Une grande partie de ma penderie est remplie des effets que j’achète pour Christophe et que je conserve précieusement. Tout le monde – ma sœur, mon frère et ma mère – ont remarqué que j’achète souvent des effets d’hommes, mais personne ne sait vraiment à qui ils sont destinés. Je n’ai parlé de Christophe à personne, à part Marina. Delphine et maman pensent que je fais des stocks et que c’est parmi eux que je choisis les cadeaux de papa et de Stéphane. Stéphane, lui, est au courant de ma relation avec Seye, mon petit ami actuel. Il pense donc que c’est pour lui que je les achète et viens parfois piquer des affaires dedans.
Marina, elle, me trouve étrange, pour ne pas dire complètement folle. Elle ne comprend pas que je dépense autant d’argent pour quelqu’un que je ne connais pas et que je ne vais certainement jamais rencontrer. Elle estime que les rêves que je fais de Christophe ne sont que ça, des rêves, et non pas des visions ou des prémonitions. Elle dit que c’est mon subconscient qui l’a créé, et que ces rêves ne sont que la manifestation de mes désirs et de mes fantasmes. A chaque fois que j’achète un cadeau à Christophe, ou à chaque fois que je parle de lui ou de sa vie, elle se fâche. Elle m’a même une fois emmenée à une retraite de prière, parce qu’elle pense que j’ai un mari de nuit.

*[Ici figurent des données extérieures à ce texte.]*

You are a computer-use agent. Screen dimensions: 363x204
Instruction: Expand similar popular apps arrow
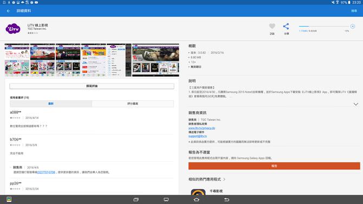click(224, 179)
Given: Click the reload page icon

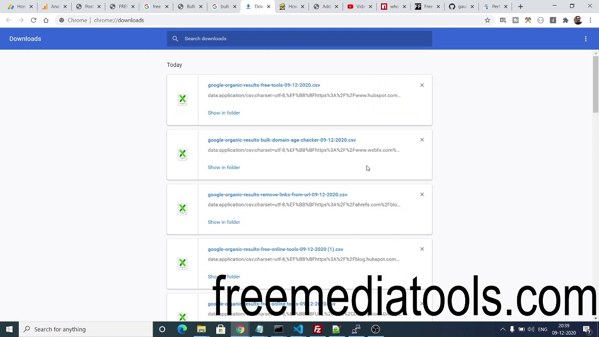Looking at the screenshot, I should click(34, 20).
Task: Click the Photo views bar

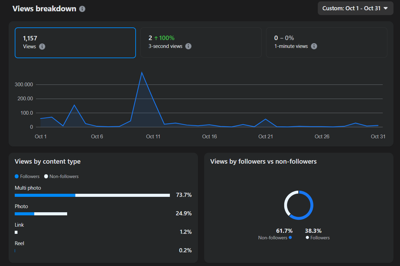Action: coord(41,214)
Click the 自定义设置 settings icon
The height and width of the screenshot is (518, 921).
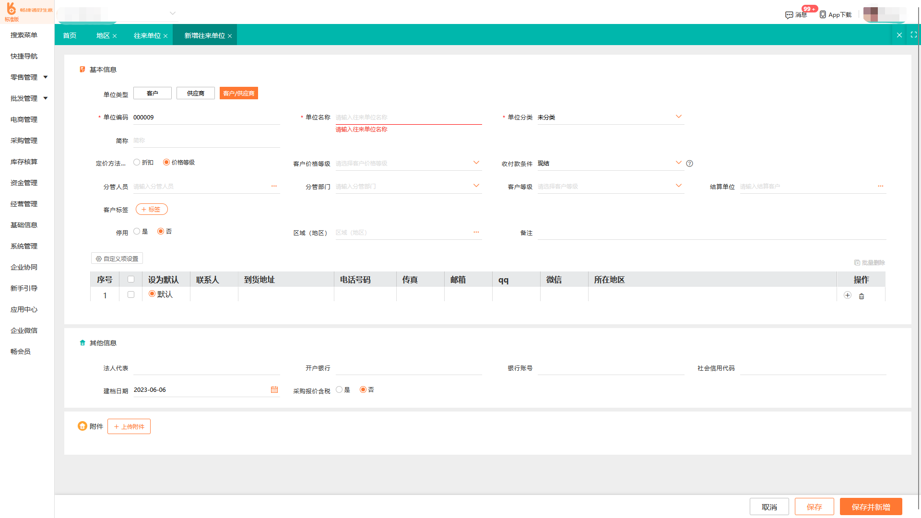tap(98, 258)
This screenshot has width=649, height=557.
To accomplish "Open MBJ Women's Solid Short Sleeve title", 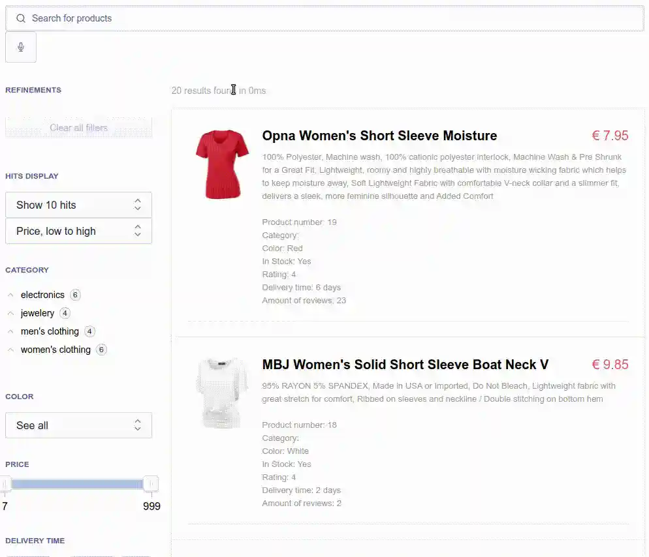I will [405, 364].
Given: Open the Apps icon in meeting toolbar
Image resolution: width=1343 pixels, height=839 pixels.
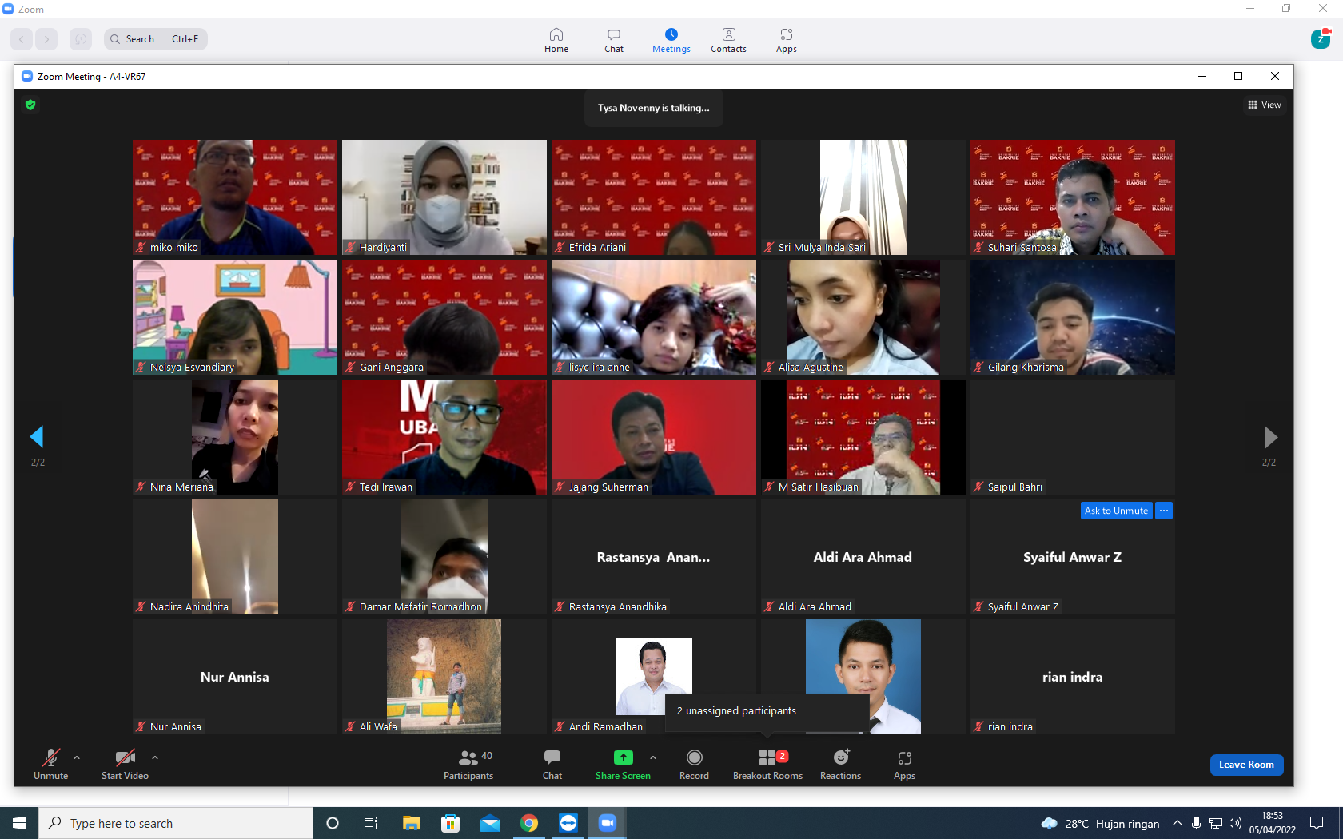Looking at the screenshot, I should [x=904, y=758].
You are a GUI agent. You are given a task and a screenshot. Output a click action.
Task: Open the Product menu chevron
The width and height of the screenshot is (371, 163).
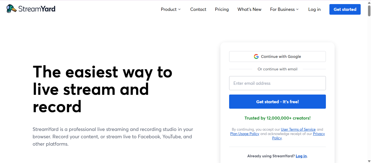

C’est à cause de cette réaction que je n’ai parlé de lui à personne d’autre. Je n’ai pas envie que les gens jugent et salissent notre ‘’relation’’. Je ne sais pas si de son côté, il me voit aussi. Mais je sais que ces ‘’rêves’’ sont trop réalistes pour être juste des rêves. Et puis, de toute façon, si je suis vraiment tourmentée par un esprit mauvais, je serais délivrée un jour ou l’autre. J’offrirais à ce moment-là tout ce que j’aurais acheté à l’homme que j’épouserais. En attendant, je vais seulement continuer à acheter des choses pour lui.